#### Data provided
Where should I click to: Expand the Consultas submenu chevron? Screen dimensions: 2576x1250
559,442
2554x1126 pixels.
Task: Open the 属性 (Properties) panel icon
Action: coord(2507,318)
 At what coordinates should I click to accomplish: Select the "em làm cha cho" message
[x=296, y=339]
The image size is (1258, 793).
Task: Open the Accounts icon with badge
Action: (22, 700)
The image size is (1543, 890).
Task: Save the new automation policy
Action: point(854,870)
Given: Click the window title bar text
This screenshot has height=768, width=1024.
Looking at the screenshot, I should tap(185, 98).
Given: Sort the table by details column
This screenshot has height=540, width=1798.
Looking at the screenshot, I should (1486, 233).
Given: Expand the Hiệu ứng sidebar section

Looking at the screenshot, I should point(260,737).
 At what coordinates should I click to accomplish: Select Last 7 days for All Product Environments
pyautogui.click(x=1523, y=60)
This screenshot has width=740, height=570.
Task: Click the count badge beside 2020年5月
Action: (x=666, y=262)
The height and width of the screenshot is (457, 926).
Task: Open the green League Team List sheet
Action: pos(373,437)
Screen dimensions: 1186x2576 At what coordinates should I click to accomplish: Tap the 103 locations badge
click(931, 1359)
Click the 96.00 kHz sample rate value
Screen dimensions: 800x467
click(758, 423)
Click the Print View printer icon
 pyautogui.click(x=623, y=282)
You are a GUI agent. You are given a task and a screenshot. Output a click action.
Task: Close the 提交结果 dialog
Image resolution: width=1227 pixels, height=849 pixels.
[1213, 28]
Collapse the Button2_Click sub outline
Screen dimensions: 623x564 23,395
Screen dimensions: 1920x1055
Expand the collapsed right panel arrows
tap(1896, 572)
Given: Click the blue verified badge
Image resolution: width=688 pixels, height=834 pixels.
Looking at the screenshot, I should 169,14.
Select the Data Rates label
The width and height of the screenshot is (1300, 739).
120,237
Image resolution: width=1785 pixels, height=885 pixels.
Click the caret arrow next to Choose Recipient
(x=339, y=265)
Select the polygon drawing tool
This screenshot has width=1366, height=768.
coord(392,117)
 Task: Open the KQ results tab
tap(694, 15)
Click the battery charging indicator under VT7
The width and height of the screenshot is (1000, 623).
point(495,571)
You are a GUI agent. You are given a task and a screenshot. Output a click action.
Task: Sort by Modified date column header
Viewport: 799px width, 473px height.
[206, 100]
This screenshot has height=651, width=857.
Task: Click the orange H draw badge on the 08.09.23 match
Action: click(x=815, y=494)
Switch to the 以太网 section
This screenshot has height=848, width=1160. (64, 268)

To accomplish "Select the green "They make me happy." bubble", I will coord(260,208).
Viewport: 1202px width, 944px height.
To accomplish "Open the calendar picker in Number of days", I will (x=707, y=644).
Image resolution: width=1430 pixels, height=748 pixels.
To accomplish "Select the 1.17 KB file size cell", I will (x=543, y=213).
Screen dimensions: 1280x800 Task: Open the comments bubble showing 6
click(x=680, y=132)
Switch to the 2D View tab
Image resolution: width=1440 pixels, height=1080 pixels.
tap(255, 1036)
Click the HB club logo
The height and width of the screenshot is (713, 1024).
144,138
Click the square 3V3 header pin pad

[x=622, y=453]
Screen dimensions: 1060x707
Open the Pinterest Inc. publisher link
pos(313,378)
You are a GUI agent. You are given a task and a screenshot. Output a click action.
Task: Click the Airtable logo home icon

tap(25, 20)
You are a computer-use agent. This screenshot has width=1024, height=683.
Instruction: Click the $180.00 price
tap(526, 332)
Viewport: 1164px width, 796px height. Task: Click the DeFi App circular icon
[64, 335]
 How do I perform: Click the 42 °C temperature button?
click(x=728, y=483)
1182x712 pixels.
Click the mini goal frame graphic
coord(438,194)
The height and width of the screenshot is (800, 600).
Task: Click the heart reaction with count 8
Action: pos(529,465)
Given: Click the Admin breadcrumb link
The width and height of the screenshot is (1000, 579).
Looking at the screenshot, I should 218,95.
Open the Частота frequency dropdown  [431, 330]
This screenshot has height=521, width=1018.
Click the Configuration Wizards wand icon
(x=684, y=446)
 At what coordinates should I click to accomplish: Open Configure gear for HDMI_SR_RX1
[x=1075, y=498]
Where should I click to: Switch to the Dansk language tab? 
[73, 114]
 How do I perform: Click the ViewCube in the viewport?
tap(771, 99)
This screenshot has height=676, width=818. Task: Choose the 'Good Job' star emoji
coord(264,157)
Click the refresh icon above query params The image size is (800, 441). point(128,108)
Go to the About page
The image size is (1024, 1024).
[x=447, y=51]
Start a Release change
########
(What to work on):
Begin with the line containing "Open the Частота" and repeat each line exactly until the records above end.

(Written answer):
Open the Частота frequency dropdown  [431, 330]
This screenshot has height=521, width=1018.
Click the Configuration Wizards wand icon
(x=684, y=446)
 At what coordinates should I click to accomplish: Open Configure gear for HDMI_SR_RX1
[x=1075, y=498]
Where should I click to: Switch to the Dansk language tab? 
[73, 114]
 How do I perform: Click the ViewCube in the viewport?
tap(771, 99)
This screenshot has height=676, width=818. Task: Choose the 'Good Job' star emoji
coord(264,157)
Click the refresh icon above query params The image size is (800, 441). point(128,108)
Go to the About page
The image size is (1024, 1024).
[x=447, y=51]
Start a Release change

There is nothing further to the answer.